Evan Kostopoulos (, born 7 May 1990) is an Australian footballer of Greek descent who currently plays for National Premier Leagues club Adelaide City FC.

Club career

AEK Athens and Panionios
In 2006–2007 season, Evan Kostopoulos had spent time on trial with Greek Super League clubs AEK Athens and Panionios GSS where he declined offers to return to Australia.

In 2007–2008 season, Kostopoulos played his first senior football game for South Australian Premier League club Adelaide Olympic where he was able to make 21 appearances scoring 6 goals.

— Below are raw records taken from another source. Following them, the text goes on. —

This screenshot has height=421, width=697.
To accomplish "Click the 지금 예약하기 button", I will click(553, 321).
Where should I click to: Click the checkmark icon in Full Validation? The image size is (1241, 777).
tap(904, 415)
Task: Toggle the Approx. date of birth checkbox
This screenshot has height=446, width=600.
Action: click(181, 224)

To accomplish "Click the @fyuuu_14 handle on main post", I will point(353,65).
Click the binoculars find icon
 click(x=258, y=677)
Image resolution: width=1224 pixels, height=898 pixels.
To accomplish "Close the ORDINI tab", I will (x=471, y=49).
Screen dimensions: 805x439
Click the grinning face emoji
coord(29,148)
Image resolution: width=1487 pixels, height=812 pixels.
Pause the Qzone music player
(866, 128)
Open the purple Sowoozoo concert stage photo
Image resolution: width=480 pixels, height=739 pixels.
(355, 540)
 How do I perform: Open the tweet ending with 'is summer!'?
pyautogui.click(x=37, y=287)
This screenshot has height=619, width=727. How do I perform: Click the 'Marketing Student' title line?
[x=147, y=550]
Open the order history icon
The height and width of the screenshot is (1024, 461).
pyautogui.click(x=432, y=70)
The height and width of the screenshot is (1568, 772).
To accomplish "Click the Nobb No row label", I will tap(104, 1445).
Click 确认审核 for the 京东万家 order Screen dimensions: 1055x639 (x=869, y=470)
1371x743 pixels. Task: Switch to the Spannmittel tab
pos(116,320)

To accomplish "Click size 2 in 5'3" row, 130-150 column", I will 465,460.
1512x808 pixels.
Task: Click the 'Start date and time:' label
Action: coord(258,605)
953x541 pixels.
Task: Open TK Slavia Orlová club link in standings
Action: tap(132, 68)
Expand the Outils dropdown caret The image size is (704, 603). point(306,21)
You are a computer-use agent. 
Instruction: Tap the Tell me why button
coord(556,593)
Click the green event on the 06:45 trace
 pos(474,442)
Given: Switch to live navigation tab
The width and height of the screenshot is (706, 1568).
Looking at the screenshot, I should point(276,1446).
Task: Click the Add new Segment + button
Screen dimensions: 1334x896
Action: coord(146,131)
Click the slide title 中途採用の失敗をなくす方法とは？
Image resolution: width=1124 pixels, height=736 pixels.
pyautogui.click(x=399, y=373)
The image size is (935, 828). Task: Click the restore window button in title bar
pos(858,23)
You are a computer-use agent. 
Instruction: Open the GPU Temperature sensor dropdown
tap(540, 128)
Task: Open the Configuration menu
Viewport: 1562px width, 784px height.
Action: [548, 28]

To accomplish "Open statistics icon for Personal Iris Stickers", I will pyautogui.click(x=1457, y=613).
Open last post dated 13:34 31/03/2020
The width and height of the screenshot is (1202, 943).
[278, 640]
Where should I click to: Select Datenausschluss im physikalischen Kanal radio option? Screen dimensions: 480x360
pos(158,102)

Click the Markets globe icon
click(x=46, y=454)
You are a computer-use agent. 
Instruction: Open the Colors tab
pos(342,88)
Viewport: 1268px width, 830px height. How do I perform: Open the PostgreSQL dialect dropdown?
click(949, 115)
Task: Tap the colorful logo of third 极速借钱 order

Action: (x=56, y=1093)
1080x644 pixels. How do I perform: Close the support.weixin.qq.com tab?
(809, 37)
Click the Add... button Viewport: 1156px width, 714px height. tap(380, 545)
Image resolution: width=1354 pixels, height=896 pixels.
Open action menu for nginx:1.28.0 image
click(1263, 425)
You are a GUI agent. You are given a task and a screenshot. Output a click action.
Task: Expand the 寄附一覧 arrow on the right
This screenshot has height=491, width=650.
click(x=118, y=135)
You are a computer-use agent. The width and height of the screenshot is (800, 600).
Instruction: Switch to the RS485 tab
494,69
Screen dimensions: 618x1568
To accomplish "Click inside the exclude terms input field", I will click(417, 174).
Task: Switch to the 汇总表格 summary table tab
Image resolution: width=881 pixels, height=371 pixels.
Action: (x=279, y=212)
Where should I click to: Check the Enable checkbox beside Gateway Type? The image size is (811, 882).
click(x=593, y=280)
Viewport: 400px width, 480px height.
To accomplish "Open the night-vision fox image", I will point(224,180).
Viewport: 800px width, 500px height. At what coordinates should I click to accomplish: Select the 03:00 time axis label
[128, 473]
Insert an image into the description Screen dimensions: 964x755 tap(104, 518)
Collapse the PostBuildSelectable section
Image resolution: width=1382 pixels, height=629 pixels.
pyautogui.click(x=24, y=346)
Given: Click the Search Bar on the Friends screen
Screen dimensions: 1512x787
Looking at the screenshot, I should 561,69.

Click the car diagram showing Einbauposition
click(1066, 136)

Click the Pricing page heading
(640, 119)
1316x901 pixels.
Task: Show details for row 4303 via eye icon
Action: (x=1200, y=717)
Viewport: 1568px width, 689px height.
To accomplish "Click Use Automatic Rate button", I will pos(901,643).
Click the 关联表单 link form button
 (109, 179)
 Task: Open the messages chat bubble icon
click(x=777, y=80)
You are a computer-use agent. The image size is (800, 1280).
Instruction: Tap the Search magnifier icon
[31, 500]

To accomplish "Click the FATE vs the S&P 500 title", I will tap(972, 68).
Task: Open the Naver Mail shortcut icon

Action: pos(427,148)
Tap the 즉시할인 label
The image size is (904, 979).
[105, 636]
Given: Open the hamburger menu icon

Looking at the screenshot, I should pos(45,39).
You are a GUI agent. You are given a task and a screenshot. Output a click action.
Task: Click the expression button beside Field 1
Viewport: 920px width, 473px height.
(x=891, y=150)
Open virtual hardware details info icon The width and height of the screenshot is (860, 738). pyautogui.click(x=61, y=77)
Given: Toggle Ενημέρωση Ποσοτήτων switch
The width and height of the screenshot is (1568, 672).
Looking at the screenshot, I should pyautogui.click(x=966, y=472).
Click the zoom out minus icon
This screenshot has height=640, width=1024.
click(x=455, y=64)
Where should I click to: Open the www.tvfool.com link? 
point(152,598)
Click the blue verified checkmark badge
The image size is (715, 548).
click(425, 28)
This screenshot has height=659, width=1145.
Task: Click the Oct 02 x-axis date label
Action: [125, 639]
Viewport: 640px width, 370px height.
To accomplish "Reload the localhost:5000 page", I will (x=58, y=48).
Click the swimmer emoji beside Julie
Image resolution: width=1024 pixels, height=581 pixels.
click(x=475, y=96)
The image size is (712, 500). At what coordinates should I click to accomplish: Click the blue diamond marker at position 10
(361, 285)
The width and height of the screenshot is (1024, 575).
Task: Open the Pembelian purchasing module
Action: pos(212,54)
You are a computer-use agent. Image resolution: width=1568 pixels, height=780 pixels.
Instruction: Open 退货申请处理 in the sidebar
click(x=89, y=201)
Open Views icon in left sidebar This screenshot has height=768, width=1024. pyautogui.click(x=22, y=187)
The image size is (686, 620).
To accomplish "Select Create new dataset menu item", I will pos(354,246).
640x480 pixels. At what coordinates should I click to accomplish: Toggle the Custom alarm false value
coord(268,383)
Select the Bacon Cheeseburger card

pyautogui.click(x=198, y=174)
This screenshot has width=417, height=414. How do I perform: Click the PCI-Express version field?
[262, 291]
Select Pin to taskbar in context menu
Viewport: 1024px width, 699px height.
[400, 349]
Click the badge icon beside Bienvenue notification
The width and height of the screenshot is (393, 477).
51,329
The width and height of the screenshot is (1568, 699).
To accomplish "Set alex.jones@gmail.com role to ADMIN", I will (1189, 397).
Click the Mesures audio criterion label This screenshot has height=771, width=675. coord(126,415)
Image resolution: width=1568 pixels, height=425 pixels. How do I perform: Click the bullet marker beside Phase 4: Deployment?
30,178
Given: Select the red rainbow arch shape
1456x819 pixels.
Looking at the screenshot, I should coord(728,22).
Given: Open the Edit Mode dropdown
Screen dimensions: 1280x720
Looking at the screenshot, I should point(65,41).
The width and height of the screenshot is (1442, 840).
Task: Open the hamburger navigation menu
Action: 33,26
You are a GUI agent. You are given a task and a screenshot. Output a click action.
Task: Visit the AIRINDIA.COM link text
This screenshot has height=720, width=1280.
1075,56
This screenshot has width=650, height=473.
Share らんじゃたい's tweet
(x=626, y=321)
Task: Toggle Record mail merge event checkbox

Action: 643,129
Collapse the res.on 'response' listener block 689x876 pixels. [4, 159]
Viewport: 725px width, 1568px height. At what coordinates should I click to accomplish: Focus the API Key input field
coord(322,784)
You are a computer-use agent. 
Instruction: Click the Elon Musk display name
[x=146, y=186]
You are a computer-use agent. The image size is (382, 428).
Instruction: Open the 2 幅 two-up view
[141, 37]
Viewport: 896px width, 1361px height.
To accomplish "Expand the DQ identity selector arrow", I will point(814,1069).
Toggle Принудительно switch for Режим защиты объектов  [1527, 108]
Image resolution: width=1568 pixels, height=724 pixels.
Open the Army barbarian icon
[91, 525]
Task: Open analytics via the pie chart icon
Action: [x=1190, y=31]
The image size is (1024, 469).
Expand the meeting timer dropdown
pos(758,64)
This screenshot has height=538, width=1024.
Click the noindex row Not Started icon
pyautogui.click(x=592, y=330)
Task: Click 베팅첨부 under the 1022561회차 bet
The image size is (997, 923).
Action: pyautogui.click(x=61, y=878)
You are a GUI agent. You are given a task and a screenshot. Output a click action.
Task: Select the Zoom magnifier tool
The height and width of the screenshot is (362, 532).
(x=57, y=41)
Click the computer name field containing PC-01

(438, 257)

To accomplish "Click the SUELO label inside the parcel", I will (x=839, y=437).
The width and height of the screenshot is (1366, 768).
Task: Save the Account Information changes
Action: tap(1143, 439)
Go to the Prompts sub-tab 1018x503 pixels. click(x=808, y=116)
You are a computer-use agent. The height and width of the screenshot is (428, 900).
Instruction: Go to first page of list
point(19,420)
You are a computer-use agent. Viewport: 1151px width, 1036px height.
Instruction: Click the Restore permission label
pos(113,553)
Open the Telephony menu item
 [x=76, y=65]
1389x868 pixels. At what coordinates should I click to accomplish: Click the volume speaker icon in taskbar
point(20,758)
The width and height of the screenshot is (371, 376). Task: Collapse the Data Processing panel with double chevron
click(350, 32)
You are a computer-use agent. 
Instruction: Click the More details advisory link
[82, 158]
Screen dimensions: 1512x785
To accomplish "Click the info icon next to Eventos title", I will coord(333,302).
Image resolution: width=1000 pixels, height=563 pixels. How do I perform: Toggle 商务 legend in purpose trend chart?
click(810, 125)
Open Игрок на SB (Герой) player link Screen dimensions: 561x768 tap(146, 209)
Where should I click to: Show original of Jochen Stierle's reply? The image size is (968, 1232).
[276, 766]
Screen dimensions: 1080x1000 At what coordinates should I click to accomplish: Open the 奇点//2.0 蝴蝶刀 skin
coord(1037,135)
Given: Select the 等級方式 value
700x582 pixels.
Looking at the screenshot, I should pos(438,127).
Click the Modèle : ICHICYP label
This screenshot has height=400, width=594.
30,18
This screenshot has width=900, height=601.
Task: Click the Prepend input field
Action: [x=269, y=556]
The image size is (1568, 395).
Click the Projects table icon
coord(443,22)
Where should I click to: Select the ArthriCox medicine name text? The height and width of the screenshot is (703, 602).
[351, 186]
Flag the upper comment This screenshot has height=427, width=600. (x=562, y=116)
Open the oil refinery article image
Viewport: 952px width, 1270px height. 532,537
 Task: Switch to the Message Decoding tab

In 2008–2009 season, Kostopoulos signed for then South Australian Premier League club Adelaide Comets where he played 18 games scoring 4 goals.

Adelaide United
In January 2010 Kostopoulos signed for Adelaide United in A-League. On 30 January 2010, Kostopoulos made his senior debut for Adelaide United replacing Adam Hughes in the 79th minute in the match against Wellington Phoenix.
At the end of the 2009–2010 A-League season Kostopoulos was loaned to Adelaide Cobras for 2010–2011 season.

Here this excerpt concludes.